[Extracted data entries]
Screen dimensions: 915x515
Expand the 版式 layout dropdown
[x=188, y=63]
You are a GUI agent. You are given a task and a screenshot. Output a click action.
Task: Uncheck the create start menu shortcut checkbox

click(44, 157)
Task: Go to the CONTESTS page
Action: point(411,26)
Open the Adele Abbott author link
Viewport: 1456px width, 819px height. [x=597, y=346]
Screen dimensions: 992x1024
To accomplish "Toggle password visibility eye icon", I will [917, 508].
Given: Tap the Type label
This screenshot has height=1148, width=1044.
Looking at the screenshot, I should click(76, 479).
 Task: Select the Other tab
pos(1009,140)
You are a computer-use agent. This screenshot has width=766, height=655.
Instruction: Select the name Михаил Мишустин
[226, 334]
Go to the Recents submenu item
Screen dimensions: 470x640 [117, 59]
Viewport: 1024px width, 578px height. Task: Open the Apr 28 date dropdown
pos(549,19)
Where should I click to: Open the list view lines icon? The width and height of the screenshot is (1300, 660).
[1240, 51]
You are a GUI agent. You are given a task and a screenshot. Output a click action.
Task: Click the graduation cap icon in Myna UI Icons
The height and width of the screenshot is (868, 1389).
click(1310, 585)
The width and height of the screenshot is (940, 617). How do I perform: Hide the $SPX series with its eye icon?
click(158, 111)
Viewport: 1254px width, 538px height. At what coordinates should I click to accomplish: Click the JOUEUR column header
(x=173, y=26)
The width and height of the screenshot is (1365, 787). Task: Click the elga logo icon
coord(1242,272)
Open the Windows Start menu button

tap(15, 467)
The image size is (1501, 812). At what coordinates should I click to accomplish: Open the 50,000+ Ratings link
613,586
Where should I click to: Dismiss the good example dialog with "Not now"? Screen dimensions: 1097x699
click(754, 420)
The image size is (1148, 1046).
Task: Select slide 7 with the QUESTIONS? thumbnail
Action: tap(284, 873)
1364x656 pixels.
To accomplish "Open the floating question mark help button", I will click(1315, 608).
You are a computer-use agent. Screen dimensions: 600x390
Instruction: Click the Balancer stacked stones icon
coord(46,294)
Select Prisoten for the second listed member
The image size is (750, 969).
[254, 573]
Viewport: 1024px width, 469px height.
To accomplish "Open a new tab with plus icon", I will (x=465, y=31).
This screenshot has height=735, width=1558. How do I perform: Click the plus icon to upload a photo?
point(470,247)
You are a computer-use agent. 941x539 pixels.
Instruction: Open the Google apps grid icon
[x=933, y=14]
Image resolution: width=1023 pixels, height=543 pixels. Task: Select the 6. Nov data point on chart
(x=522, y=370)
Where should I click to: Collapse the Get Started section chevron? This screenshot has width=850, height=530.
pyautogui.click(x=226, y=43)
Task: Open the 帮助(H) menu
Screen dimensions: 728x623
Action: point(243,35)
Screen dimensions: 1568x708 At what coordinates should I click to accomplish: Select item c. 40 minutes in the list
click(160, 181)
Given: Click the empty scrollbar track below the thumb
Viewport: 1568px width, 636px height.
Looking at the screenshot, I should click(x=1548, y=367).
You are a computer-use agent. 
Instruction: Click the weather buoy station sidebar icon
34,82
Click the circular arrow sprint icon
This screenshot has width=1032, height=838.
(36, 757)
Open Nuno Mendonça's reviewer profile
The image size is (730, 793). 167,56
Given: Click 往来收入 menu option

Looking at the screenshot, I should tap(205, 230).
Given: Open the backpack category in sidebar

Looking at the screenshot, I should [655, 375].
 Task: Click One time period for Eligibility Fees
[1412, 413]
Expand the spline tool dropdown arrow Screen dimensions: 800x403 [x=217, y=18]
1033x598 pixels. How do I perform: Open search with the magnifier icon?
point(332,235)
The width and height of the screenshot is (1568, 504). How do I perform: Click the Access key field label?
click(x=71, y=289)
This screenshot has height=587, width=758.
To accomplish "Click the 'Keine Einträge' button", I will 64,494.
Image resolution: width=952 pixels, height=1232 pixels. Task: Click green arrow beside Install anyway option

** Exercise brief **
What lines of the data contain the string "arrow"? List them.

** Finished exercise **
Click the circular arrow sprint icon
Expand the spline tool dropdown arrow Screen dimensions: 800x403 [x=217, y=18]
Image resolution: width=952 pixels, height=1232 pixels. Task: Click green arrow beside Install anyway option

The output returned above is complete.